### To do
Return everything from the line containing "Task: Click the Internal" down to the line containing "Action: coord(360,634)", both included, with each line copied exactly.

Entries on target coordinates
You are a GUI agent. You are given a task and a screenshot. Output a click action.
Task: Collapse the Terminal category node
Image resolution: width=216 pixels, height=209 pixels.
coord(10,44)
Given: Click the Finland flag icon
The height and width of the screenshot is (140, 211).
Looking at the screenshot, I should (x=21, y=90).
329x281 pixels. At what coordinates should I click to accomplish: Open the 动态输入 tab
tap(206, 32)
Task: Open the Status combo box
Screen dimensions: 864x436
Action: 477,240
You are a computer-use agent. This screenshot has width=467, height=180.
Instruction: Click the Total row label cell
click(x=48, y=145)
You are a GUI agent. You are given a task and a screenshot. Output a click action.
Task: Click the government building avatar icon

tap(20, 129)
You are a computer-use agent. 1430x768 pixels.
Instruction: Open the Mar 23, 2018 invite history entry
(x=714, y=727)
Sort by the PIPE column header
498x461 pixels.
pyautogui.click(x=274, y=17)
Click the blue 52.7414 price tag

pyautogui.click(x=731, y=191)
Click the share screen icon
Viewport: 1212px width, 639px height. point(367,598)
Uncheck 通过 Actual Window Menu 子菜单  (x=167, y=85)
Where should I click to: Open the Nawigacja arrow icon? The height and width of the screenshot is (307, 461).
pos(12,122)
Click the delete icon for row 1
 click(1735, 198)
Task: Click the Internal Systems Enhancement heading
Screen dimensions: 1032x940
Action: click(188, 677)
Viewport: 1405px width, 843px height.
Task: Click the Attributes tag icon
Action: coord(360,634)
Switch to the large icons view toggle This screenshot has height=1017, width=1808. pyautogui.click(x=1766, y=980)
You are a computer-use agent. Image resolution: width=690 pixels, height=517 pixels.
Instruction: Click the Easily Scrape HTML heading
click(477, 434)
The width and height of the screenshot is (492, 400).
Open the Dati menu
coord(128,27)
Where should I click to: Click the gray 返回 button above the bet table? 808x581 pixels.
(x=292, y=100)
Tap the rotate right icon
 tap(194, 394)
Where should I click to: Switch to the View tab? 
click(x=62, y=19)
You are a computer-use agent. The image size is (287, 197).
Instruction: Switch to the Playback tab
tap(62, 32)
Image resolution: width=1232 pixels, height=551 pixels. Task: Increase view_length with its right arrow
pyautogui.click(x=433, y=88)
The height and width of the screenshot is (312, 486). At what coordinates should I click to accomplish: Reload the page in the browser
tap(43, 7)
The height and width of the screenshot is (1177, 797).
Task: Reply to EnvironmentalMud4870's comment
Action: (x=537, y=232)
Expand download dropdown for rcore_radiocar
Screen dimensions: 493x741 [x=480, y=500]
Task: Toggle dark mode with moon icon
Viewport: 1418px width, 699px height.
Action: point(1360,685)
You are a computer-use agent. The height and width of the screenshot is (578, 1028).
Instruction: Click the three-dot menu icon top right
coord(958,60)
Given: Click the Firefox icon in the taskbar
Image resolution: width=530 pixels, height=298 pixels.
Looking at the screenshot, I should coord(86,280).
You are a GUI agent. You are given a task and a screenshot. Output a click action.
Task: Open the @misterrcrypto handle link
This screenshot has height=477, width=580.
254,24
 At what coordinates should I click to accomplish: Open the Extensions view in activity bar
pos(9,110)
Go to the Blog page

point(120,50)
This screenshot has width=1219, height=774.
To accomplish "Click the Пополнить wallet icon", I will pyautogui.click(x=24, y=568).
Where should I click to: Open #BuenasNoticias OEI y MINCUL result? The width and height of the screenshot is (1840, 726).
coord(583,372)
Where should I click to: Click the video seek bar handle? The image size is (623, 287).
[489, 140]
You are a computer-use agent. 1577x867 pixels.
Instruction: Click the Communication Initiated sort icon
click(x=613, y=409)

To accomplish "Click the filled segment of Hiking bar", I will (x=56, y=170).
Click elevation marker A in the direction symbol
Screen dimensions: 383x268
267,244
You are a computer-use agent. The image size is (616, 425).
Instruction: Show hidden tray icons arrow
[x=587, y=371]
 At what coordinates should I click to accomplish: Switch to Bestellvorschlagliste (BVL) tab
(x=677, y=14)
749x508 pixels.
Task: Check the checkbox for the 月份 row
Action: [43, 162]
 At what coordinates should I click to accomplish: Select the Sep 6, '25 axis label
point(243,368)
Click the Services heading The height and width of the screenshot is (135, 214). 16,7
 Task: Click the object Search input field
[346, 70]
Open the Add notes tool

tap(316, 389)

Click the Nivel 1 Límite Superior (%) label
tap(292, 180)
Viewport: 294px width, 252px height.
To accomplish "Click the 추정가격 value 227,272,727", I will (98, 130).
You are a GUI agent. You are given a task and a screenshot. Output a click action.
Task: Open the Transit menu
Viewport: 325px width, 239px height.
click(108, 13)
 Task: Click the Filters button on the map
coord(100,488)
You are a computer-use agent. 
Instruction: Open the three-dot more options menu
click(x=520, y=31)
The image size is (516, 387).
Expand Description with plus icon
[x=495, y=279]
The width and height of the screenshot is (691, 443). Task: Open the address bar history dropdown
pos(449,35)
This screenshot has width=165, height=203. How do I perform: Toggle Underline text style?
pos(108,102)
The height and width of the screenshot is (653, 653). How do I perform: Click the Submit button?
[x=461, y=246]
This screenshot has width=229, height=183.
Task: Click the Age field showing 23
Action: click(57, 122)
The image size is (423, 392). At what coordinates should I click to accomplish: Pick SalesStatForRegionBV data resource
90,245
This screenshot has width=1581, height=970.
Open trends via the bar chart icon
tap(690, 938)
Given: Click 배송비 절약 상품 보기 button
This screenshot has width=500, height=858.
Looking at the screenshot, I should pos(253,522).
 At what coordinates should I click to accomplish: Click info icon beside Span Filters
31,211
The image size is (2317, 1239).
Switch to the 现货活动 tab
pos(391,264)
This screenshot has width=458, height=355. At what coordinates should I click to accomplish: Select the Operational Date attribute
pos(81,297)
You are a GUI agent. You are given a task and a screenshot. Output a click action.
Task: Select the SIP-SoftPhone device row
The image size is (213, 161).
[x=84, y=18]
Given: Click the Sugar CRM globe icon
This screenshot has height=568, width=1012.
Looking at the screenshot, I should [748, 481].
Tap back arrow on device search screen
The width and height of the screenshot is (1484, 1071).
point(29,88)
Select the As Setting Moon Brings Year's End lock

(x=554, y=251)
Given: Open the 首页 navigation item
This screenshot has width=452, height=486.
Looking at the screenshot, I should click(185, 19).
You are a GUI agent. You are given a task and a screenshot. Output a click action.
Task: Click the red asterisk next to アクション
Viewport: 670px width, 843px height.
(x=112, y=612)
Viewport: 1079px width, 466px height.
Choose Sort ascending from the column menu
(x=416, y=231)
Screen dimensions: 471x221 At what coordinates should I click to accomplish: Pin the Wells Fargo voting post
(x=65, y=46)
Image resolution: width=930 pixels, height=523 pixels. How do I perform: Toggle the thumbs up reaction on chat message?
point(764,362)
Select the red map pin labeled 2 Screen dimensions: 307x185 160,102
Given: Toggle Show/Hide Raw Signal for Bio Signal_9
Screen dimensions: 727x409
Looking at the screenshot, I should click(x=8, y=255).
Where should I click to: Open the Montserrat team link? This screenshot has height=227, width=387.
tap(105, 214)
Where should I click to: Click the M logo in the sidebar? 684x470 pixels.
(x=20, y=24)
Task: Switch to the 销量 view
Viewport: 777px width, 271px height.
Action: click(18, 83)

### Written response
Task: Click the Internal Systems Enhancement heading
Screen dimensions: 1032x940
Action: click(188, 677)
Viewport: 1405px width, 843px height.
Task: Click the Attributes tag icon
Action: coord(360,634)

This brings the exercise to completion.